=== 本文 ===
-=-=-=-=-

クリスマス前、筆者は「Instagram」を「iPhone」から削除することにした。ソーシャルメディアを使用すると、ほぼ瞬時に過度な刺激を受けるようになっており、そのようなアプリに支配されているように感じ始めていたからだ。2022年の年末を過ごす最善の方法は、それらのアプリをやめて、脳を休ませることだと判断した。
絶え間なく生成されるコンテンツを漫然と消費する生活をやめたくなったのは今回が初めてではないし、Instagramをスマートフォンから削除するのも初めてではなかった。Instagramに費やす時間が増えては距離を置いてみるものの、そのうちにデジタルコンテンツが恋しくなり、今度こそはInstagramともっと健全な関係を築いてみせるという決意とともにまたInstagramのある生活に戻る、というサイクルを4年間は繰り返してきた(決意はもろいものだったということだ)。
ソーシャルメディアに多くの時間を費やすことの危険性は誰もが認識しているが、最近の調査では、そうした問題がより明確になってきている。米疾病予防管理センター(CDC)は2月、年に2回実施している青少年の危険行動に関する調査「Youth Risk Behavior Survey」の結果をまとめたレポート(PDFファイル)を発表した。それによると、高校生の少女57%が持続的な悲しみや絶望を経験しており、2011年の36%から大幅に増加しているという。
ソーシャルメディア、特にInstagramの普及が10代の少女の間でまん延しているのメンタルヘルスの問題に重要な役割を果たしていること、そして、ソーシャルメディアの影響は因果的なものではなく相関的なものにすぎないと主張する研究の誤りについて、社会心理学者のJonathan Haidt氏は詳しく調査を行った。Haidt氏はソーシャルメディアの影響について、因果関係があると考えており、ソーシャルメディア研究の分析を通してその理由をニュースレター「After Babel」で説明している。
Haidt氏はニュースレターで、「2015年の時点で、12歳の少女が毎日何時間もかけて自撮り写真を撮影、編集、投稿して、友達や仲の悪い人、見知らぬ他人がその写真についてコメントできるようにすることがすでに当たり前のことになりつつあった。同時に少女らは、際立った容姿を持ち、華やかな生活を送っている(ように見える)ほかの少女や非常に裕福な女性有名人の写真を見ることにも日々何時間も費やしていた」としている。「Instagramに1日何時間も費やしている分、睡眠や運動、そして、友達や家族と過ごす時間が犠牲になっていた。そうした状況が及ぼす影響を、われわれは予想していただろうか」

-=-=-=-=-

=== 生データ ===
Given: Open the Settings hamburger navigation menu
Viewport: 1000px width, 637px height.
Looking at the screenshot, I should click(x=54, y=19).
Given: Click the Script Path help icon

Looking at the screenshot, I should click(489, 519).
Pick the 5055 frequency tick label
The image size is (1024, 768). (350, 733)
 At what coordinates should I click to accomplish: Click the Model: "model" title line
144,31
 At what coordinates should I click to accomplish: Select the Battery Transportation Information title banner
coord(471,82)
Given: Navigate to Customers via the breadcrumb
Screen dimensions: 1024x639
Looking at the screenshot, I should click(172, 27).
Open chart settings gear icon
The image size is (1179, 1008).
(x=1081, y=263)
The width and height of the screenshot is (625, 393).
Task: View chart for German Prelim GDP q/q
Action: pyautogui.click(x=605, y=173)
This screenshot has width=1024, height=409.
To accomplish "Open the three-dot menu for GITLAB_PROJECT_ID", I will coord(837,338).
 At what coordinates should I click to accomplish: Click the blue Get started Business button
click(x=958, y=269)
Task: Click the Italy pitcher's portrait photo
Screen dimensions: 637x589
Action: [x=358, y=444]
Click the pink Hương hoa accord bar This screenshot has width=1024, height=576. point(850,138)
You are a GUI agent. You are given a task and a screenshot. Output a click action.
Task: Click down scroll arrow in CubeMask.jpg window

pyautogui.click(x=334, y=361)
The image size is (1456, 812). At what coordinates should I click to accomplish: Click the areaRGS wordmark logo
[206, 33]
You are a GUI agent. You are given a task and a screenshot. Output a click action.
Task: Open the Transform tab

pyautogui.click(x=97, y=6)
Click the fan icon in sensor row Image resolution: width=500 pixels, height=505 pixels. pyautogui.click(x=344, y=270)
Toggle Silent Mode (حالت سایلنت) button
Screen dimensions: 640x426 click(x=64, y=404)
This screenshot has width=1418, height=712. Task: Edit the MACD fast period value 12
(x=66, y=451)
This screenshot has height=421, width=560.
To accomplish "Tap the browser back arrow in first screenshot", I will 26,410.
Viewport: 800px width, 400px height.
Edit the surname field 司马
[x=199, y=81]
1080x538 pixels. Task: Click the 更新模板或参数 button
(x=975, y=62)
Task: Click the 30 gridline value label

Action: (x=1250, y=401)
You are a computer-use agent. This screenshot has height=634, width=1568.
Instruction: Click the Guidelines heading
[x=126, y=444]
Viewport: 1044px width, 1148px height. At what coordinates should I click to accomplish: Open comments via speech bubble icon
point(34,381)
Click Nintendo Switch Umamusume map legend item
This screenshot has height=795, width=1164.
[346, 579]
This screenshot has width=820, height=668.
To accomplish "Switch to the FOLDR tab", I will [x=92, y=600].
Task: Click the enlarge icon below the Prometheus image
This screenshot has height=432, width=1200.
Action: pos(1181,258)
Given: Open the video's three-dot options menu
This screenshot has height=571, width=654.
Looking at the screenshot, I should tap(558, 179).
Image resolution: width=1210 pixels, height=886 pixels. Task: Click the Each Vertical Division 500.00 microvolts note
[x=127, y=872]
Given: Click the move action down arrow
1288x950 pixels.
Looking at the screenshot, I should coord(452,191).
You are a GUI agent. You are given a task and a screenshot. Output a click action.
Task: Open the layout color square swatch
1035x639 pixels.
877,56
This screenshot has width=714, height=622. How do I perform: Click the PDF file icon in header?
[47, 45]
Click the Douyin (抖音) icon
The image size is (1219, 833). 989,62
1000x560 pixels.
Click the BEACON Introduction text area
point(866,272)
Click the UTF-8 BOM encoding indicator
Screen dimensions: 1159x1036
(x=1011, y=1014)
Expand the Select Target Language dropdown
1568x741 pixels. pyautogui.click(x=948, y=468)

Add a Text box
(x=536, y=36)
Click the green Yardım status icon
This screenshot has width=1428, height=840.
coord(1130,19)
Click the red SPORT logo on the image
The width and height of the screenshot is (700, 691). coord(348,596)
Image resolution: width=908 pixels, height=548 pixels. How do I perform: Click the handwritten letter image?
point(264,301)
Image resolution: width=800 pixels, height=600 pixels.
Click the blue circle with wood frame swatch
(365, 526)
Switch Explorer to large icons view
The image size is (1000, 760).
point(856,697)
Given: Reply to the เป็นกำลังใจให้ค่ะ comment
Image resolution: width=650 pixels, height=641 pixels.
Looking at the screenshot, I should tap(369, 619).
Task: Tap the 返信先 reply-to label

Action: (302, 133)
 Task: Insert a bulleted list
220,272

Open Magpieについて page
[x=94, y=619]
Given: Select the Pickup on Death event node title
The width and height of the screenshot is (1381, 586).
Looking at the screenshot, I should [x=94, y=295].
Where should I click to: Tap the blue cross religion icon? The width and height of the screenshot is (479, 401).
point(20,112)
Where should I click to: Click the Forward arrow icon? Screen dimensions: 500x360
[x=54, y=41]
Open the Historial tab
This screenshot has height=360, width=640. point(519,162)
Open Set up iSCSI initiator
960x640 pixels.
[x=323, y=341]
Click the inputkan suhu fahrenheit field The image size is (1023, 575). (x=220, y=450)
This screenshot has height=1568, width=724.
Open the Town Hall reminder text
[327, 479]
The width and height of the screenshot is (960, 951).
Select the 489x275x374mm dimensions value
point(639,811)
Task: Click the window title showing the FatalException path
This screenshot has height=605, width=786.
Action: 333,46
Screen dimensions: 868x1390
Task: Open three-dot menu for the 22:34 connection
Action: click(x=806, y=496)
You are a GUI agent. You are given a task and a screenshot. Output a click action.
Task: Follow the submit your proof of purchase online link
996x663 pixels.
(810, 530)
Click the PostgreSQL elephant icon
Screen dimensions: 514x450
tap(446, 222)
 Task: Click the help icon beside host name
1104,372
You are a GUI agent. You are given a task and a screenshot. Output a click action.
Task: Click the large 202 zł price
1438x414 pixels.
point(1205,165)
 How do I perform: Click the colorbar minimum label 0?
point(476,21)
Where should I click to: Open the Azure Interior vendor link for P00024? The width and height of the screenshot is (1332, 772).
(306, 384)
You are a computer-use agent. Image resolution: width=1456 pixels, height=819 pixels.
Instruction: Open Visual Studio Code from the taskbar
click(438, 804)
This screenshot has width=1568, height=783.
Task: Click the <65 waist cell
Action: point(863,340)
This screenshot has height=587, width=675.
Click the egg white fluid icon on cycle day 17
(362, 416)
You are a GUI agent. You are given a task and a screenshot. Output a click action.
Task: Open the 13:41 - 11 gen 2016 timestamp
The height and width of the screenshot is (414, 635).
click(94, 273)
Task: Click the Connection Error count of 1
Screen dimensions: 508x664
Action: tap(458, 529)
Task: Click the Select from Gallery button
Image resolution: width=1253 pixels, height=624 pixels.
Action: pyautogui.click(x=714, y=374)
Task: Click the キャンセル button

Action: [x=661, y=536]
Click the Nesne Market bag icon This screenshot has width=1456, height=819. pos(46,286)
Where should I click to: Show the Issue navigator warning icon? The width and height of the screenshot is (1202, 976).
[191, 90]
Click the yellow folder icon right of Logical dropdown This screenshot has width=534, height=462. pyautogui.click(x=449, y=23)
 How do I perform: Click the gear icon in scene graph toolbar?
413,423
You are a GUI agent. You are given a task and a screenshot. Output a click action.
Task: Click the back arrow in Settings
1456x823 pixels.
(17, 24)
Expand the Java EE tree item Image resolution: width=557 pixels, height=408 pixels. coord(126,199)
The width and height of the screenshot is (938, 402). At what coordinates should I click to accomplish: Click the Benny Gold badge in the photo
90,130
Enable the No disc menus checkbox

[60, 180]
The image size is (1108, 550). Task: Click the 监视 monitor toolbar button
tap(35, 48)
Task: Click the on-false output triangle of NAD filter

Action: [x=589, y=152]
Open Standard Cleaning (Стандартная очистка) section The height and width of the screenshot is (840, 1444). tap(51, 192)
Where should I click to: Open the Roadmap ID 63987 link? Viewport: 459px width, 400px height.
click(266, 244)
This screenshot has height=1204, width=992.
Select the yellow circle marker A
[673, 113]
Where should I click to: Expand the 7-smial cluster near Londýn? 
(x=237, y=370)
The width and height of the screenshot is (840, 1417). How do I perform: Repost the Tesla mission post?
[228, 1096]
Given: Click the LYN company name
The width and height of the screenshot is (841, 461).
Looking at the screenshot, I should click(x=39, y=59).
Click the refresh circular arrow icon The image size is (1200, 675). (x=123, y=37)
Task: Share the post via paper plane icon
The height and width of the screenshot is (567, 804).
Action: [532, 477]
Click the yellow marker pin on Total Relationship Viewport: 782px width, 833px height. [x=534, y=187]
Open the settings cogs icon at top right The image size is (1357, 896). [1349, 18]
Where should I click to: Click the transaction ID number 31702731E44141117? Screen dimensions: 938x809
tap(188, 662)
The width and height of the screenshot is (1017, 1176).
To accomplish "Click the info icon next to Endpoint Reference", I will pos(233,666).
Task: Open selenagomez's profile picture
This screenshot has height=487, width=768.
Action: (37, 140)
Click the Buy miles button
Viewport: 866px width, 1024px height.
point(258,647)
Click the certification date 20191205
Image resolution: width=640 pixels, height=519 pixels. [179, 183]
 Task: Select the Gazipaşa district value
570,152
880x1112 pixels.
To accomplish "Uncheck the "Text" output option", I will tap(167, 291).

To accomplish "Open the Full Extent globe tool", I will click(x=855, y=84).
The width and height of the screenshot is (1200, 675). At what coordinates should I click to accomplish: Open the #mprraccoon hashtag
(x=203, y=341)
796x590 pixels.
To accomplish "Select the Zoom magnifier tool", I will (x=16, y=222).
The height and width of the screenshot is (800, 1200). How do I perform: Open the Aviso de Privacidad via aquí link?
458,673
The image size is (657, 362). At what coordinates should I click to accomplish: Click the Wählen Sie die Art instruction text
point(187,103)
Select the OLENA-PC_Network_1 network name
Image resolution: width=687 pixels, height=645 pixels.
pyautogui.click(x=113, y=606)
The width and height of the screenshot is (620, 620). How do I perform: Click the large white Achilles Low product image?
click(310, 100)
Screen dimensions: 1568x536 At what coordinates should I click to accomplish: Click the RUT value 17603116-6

-=-=-=-=-

本文に基づき、次の問いに答えよ。
1. 筆者がInstagramをiPhoneから削除することにしたのは、何の前か。
2. CDCのレポートによると、持続的な悲しみや絶望を経験している高校生の少女の割合は何%か。また、2011年は何%だったか。
3. Haidt氏がソーシャルメディアの影響に因果関係があると考える理由を説明しているニュースレターの名前は何か。

=== 解答 ===
1. クリスマス前。
2. 57%。2011年は36%。
3. 「After Babel」。